I asked here that: does $\mathbb{Z}\oplus G$, where $G$ is a finite abelian group, has only finitely many retracts? The answer was yes. Now I've tried to prove that the number of retracts of $\mathbb{Z}\rtimes G$ is also finite, where $G$ is a finite group. My try is based on the argument of here. My question is that does the argument still holds for $\mathbb{Z}\ltimes G$?

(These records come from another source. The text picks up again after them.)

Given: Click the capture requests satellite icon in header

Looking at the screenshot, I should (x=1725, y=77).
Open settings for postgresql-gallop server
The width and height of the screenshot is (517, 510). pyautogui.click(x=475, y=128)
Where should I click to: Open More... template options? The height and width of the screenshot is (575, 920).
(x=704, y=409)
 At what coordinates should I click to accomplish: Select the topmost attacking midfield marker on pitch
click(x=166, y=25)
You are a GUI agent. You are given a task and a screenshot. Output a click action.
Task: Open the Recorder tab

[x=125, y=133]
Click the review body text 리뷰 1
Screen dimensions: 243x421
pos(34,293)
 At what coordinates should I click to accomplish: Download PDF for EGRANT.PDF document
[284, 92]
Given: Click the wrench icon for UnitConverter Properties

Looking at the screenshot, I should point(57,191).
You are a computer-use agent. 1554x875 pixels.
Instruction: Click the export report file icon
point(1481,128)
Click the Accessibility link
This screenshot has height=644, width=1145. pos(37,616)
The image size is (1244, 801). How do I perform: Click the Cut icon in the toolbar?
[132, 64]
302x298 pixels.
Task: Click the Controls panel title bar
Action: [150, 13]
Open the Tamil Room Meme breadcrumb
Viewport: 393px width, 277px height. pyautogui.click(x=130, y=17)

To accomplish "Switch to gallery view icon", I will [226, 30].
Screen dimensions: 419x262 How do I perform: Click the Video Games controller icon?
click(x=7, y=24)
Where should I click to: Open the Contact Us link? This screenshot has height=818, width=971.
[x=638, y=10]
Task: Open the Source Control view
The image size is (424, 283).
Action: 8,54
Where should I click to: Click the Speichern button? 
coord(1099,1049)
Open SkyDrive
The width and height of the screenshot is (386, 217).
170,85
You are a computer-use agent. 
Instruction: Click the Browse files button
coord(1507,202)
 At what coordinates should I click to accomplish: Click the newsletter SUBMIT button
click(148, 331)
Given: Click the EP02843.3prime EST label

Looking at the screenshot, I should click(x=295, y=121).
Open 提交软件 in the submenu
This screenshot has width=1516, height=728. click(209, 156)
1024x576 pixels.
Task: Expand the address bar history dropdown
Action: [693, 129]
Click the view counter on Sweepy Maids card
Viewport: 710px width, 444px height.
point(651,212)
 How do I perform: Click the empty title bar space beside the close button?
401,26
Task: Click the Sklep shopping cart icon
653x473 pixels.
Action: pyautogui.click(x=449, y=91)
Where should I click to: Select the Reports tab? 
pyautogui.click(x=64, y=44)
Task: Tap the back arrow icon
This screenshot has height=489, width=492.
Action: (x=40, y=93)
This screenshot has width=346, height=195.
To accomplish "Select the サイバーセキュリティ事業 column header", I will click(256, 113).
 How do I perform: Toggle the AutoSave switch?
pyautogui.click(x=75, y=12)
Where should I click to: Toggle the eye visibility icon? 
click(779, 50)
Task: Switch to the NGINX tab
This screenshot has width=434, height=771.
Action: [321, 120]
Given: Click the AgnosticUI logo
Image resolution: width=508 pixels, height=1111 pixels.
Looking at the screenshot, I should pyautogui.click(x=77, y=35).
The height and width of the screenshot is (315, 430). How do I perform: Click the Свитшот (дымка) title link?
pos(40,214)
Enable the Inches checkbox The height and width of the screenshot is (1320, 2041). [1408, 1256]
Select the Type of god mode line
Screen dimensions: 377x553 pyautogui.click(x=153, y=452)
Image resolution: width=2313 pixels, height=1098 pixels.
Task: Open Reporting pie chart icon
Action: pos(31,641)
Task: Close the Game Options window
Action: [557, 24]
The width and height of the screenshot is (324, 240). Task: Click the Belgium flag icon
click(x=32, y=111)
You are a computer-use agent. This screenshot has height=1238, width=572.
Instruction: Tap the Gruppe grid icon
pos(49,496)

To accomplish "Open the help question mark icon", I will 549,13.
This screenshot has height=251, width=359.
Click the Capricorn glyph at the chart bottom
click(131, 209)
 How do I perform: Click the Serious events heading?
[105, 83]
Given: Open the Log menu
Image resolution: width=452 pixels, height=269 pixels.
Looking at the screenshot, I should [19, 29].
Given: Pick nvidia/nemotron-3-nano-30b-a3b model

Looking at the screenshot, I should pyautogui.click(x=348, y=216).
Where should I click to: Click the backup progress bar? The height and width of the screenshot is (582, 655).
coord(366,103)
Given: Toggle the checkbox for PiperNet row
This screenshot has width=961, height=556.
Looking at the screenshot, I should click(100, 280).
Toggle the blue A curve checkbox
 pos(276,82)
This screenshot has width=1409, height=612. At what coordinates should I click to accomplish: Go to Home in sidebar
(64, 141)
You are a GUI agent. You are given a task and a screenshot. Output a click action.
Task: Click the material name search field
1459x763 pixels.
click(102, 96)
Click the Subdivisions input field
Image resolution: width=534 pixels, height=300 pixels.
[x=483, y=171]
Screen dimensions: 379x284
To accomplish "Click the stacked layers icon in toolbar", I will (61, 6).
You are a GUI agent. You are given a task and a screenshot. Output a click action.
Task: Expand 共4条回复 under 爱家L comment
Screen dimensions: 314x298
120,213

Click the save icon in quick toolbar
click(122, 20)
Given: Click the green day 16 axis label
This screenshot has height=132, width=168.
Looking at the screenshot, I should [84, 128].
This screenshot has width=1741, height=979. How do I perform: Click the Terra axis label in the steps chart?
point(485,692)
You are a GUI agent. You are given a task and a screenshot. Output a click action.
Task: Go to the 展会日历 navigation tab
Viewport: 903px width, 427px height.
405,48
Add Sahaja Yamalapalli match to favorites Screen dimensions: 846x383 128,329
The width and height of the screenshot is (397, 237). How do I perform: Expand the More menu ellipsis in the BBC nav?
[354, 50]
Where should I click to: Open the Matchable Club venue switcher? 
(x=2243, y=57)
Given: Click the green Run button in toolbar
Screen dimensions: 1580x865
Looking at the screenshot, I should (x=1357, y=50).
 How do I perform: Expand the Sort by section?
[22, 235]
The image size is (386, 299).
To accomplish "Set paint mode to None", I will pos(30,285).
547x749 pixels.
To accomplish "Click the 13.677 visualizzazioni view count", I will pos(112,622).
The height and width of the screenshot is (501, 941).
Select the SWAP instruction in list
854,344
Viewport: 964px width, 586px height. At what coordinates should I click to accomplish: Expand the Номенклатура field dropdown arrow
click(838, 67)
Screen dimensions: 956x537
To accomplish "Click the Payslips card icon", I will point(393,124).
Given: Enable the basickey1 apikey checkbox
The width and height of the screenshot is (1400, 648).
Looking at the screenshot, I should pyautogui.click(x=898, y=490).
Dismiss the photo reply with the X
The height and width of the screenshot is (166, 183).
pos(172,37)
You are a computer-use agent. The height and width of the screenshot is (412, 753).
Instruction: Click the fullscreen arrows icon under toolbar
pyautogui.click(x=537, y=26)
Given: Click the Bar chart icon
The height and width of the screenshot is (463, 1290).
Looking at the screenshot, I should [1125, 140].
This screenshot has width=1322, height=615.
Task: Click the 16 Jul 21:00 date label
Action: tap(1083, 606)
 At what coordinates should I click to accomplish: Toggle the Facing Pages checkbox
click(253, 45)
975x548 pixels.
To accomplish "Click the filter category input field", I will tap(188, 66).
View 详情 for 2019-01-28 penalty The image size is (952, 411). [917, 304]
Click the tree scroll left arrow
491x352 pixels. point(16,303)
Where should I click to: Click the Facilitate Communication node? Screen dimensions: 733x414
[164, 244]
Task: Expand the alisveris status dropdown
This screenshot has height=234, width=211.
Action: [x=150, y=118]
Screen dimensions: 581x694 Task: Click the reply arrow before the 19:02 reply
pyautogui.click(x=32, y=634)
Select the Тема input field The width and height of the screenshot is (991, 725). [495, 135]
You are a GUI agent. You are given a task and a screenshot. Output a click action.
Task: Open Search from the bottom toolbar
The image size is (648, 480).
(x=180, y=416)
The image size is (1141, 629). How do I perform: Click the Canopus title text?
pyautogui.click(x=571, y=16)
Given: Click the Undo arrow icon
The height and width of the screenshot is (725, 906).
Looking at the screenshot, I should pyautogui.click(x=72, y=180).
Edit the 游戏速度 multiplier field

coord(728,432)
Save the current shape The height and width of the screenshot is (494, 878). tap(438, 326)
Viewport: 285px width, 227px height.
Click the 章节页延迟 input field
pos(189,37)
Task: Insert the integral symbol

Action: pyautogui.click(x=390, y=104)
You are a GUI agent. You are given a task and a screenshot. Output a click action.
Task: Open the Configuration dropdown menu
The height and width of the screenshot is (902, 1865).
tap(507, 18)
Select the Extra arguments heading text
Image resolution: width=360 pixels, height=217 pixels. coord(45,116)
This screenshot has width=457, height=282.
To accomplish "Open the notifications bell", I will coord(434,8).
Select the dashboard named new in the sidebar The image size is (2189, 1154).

What I've tried: The notation $+$ is used for the group action of all groups throughout this argument. Let $G$ be a finite group with identity element $e$ and $H$ be an arbitrary retract of $G\ltimes \mathbb{Z}$. Then there exists a normal subgroup $N$ of $G\ltimes \mathbb{Z}$ such that $G\ltimes \mathbb{Z}=H\ltimes N$. Write each element of $G\ltimes \mathbb{Z}$ as $(g,z)$. We show that either $H$ or $N$ must be of the form $J \ltimes \{ 0\}$, where $J$ is a subgroup of $G$. In fact, if $(g_1,m)\in H$ and $(g_2,n)\in N$ where $m\neq0$ and $n\neq0$, then $(e,mn|G|)=n|G|(g_1,m)=m|G|(g_2,n)\in H\cap N$ which is a contradiction.
First, let's suppose $H=J \ltimes \{ 0\}$. Writing $N\cap(G\ltimes \{ 0\})$ in the form $F \ltimes \{ 0\}$, we have that $G$ is the semidirect product of $F$ and $J$, i.e. $G=J\ltimes F$.
Now, we assume that $N=J \ltimes \{ 0\}$. Since all elements of $N$ have the second coordinate as being $0$, and since $(e,1)=h+n$ for some $h\in H$ and $n\in N$, such a value of $h$ must have the second coordinate as being $1$. Thus $H$ must have at least one element of the form $(g,1)$. Also, for such a choice of $g$, we have that $H$ is the semidirect product of $\langle (g,1)\rangle$ and $F' \ltimes \{ 0\}$, where $F' \ltimes \{ 0\}=H\cap(G\ltimes \{ 0\})$. Hence, $G\ltimes \mathbb{Z}$ has only finitely many retracts.
Recall that a retract of $G$ I mean a subgroup $H$ of $G$ such that there exists a normal subgroup $N$ with $G=N\rtimes H$.
If $G$ is infinite dihedral, then every subgroup of order 2 is a retract. And there are infinitely many. However, there are only two conjugacy classes.
In general, let $G$ be virtually cyclic. Then its finite subgroups have bounded order. So its infinite retracts have finite bounded index. Since there are finitely many subgroups of given index, we deduce there are finitely many retracts of finite index (this actually applies in every finitely generated group with a maximal finite subgroup "finite radical").
In a virtually cyclic group, infinite index subgroups are finite. So we have to count finite retracts.
By a result of Wall, $G$ is either finite-by-cyclic or finite-by-dihedral. If $G$ is finite-by-cyclic, then it has finitely many finite subgroups.
Now suppose that $G$ is finite-by-dihedral. Let $W$ be its finite radical. Then maximal finite subgroups of $G$ have index 2 over $W$, and there are two conjugacy classes of such subgroups, and each has finitely many subgroups. Hence there are finitely many retracts up to conjugacy (but possibly infinitely many).